OPINION: X (formerly known as Twitter) has seen a steady decline in monthly users since 2022, seemingly digging its own grave with every unpopular update and tweak. Is 2025 the year we finally let X die?
According to research from Soax and Statista, X has seen a steady decline in monthly active users since peaking in 2022.
The Soax report states that the platform has lost 32.7 million – or 8.83% – of its monthly active users in the two years since Elon Musk officially acquired the app in 2022.
Why is X losing popularity?
It’s difficult to pinpoint one singular factor that might have influenced this two-year-long exodus aside from perhaps the arrival of Musk himself.
X has implemented plenty of controversial changes in recent years from inviting anyone to buy a blue tick and prioritising paying users in replies to allowing blocked users to view the profiles and posts of those who have blocked them.
All of this isn’t even to mention the wholly unnecessary ‘X’ rebrand that made coming up with a headline for this piece all the more difficult.
It’d be foolish to ignore the part that US politics has played in X’s drop in monthly active users.

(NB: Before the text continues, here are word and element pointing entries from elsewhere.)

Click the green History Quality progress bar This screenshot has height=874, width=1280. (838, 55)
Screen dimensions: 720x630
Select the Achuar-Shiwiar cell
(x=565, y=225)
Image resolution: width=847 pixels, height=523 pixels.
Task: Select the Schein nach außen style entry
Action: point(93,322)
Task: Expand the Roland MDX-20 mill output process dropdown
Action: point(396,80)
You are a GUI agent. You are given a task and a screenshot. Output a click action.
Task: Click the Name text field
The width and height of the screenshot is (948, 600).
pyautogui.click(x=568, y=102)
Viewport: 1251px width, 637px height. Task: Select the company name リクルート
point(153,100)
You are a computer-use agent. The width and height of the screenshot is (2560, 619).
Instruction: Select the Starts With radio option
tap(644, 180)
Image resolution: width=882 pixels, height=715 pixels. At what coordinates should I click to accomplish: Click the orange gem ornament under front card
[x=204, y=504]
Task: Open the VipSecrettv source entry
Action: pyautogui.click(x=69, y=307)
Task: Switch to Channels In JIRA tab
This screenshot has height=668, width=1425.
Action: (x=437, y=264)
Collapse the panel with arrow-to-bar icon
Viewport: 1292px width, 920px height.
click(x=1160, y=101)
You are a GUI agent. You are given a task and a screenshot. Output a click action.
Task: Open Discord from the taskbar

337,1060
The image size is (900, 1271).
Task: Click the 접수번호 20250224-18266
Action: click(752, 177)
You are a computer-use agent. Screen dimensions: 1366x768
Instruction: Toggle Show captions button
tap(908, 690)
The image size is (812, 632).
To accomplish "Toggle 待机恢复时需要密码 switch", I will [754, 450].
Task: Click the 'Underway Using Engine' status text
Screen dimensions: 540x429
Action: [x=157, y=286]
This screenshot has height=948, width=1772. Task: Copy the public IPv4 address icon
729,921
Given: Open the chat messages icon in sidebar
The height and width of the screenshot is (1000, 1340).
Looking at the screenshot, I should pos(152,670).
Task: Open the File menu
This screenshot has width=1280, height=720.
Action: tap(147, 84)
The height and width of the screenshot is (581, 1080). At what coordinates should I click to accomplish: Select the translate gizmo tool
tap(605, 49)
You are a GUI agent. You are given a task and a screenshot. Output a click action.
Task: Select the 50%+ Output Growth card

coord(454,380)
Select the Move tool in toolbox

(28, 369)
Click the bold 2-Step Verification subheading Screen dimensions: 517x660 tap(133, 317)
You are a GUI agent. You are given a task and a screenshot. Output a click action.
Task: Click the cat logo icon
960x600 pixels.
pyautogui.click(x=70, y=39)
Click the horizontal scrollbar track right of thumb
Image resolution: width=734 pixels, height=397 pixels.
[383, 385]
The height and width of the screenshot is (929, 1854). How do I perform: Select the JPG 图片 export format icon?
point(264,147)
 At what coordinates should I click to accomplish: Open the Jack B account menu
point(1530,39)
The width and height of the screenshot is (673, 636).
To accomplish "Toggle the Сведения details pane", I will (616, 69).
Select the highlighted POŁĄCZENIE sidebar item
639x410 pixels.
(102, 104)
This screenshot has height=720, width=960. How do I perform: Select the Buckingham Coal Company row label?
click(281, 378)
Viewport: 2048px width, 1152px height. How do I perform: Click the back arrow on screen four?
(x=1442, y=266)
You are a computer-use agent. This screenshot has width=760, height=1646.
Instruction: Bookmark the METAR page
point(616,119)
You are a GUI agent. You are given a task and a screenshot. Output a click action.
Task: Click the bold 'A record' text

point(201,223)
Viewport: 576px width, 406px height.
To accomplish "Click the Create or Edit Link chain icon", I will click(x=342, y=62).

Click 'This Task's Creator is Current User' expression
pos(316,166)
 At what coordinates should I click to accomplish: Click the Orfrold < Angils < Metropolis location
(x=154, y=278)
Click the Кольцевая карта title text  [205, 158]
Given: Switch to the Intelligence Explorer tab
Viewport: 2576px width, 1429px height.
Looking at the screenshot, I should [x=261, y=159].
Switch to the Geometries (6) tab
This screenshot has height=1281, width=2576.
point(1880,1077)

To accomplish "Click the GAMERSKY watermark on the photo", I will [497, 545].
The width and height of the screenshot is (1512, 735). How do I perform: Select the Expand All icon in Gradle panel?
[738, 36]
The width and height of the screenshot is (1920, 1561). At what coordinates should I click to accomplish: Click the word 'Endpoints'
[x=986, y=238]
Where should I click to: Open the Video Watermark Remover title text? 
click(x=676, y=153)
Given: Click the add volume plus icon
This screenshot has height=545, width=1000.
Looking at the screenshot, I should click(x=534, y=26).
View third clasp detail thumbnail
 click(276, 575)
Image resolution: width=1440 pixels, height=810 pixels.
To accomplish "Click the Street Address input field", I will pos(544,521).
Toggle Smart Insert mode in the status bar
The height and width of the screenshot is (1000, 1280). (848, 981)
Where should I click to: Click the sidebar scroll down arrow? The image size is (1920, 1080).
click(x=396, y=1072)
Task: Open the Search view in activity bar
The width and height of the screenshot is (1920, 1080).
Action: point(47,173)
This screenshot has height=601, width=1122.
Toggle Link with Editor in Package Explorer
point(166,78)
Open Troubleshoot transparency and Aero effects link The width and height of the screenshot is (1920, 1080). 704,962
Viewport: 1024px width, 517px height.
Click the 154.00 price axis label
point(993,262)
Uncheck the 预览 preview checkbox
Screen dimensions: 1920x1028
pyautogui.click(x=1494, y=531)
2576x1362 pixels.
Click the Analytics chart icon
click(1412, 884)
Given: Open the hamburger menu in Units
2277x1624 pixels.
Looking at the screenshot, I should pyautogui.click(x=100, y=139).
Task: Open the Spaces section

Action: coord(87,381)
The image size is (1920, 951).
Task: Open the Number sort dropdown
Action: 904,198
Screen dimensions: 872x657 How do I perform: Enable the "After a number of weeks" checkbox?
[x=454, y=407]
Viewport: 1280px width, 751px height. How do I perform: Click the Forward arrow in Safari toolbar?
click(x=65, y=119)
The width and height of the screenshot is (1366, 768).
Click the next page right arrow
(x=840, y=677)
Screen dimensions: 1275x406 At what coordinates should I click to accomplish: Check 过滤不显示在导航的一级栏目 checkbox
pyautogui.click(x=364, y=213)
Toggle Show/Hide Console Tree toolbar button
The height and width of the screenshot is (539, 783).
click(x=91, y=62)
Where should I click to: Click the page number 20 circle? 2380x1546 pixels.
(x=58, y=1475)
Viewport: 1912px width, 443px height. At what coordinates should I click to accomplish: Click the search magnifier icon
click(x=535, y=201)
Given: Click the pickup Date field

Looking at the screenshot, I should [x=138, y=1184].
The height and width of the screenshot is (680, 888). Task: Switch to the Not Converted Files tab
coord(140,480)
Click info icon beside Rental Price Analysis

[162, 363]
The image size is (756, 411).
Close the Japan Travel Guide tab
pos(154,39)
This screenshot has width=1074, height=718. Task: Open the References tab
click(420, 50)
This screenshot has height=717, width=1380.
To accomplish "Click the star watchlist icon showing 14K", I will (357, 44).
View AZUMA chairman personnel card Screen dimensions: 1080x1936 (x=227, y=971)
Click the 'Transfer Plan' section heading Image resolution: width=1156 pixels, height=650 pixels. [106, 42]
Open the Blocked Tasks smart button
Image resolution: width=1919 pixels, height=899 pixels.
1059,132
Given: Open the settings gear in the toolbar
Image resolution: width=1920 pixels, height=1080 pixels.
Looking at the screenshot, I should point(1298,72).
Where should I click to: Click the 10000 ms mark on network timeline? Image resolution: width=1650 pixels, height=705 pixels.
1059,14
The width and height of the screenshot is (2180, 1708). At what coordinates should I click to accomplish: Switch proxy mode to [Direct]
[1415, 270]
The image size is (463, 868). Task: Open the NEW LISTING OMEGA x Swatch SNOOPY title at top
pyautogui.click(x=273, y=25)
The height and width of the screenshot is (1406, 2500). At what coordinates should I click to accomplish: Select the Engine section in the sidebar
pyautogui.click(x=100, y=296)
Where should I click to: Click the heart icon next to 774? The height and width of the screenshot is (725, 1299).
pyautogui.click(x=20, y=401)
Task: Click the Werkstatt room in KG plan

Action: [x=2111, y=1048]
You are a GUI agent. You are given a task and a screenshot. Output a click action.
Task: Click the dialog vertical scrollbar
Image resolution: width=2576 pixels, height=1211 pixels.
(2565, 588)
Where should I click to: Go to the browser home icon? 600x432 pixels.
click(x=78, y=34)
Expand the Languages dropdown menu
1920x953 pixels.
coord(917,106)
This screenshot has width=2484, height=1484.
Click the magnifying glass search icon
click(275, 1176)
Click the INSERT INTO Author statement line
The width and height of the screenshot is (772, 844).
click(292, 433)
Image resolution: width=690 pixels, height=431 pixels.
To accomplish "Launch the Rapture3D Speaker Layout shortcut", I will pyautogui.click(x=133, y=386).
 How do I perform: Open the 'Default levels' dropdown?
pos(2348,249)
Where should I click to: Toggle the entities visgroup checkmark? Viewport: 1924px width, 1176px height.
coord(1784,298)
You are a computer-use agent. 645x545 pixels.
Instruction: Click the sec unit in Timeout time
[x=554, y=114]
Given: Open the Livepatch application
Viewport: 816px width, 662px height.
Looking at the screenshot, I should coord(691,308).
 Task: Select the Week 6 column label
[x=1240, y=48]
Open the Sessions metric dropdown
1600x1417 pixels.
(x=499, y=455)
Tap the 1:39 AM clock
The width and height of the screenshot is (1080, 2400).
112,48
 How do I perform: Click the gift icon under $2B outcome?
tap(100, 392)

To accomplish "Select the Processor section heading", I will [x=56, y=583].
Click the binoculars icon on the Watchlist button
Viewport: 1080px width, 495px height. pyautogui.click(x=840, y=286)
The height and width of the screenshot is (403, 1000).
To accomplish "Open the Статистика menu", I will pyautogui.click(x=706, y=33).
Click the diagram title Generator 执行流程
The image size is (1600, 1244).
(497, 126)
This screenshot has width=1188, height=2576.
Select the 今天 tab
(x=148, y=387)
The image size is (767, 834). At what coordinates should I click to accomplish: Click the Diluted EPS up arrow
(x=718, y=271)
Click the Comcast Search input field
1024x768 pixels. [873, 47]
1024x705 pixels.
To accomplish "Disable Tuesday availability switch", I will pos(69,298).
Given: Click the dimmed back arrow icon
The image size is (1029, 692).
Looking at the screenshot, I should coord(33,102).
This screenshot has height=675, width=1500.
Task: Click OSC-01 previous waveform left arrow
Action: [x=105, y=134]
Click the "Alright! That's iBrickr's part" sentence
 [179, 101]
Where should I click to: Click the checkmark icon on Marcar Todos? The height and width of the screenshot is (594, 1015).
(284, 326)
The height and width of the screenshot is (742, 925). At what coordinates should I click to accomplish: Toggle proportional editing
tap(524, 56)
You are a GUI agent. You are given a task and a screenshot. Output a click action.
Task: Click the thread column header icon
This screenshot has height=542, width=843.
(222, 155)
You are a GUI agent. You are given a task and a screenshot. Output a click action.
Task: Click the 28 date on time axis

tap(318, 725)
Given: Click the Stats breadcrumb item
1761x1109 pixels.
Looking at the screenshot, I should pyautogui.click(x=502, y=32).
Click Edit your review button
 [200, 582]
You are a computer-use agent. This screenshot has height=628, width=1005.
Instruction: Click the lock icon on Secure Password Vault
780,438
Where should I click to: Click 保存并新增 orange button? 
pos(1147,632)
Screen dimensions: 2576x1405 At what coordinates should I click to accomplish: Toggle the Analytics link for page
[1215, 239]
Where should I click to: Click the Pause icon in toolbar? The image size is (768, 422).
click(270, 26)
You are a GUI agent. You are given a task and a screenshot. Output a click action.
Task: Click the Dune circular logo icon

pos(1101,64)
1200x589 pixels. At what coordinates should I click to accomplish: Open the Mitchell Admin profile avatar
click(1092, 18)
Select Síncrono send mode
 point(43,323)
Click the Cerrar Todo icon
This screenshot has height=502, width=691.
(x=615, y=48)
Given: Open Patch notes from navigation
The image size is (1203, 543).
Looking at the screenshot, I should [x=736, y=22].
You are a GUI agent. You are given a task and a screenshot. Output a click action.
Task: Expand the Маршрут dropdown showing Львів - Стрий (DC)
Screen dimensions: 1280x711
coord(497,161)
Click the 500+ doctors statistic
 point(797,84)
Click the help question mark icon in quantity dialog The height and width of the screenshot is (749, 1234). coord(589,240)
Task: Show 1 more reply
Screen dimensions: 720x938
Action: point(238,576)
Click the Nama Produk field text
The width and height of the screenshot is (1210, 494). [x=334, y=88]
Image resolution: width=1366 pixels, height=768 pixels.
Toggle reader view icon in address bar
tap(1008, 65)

According to SimilarWeb, the sudden growth of competitor Bluesky can be attributed to “a rush of users either deactivating their accounts on X or committing to use it less while exploring alternatives”.
Bluesky rocketed to number one in Apple’s App Store on November 13 – a peak period for X account deactivations and the same week that Donald Trump, a candidate that Musk endorsed, won the US presidential election.
X reportedly saw more than 281,600 deactivations on the day of the election, overtaking the 200,000 users that abandoned the app the weekend Musk took ownership of X in 2022.
Who are X’s key rivals?
I don’t believe that X will be going anywhere until its users can collectively select a platform worth rallying to. For all of X’s faults, I have a soft spot for what Twitter was, the simplicity of a 280-character post, the communities I’ve joined and the people I’ve interacted with there.
Many companies and social media apps have tried to fill the hole left by pre-2022 Twitter.
Decentralised social platform Mastodon saw its user numbers spike when Musk rendered the blue verification tick (and thousands of employees) redundant in 2022. Meta also put up a valiant effort in 2023 with Instagram’s text-based sister site Threads, but even lacking a delete button didn’t help the app match X’s success.
The most recent app to gain traction has been Bluesky, which saw usage shoot up 519% in the US and 352% in the UK in the days following November’s US election compared with the first 10 months of the year.
Bluesky is perhaps the closest entry we’ve seen to an app that emulates the look and features of Twitter at its high point. Not only does Bluesky have a very similar layout, a post name that rhymes with tweet (‘skeet’) and an eerily familiar blue flying creature as its logo, but the platform was originally developed by Twitter founder Jack Dorsey as a decentralised take on Twitter.
CEO Jay Graber incorporated Bluesky as an independent company in 2021, before Twitter severed all legal and financial ties with the platform in 2022 during Musk’s acquisition of the company. After beginning with an invite-only beta stage, Bluesky opened sign-ups to the public in early 2024 and has seen gradual growth with scattered surges in user registrations in the months since.
Could 2025 be Bluesky’s year?
The question is: Can Bluesky finally snatch X’s crown in 2025?
I think it may just be too early to say. Despite the rampant criticism that has hit X in recent years, the platform remains a household name and a major destination for those looking to keep up to date on trends and what’s going on in the world.
While I don’t necessarily believe that X will be usurped as the go-to microblogging platform as early as 2025, I do think that rivalling apps will continue to gain traction and my money is on Bluesky as its eventual killer.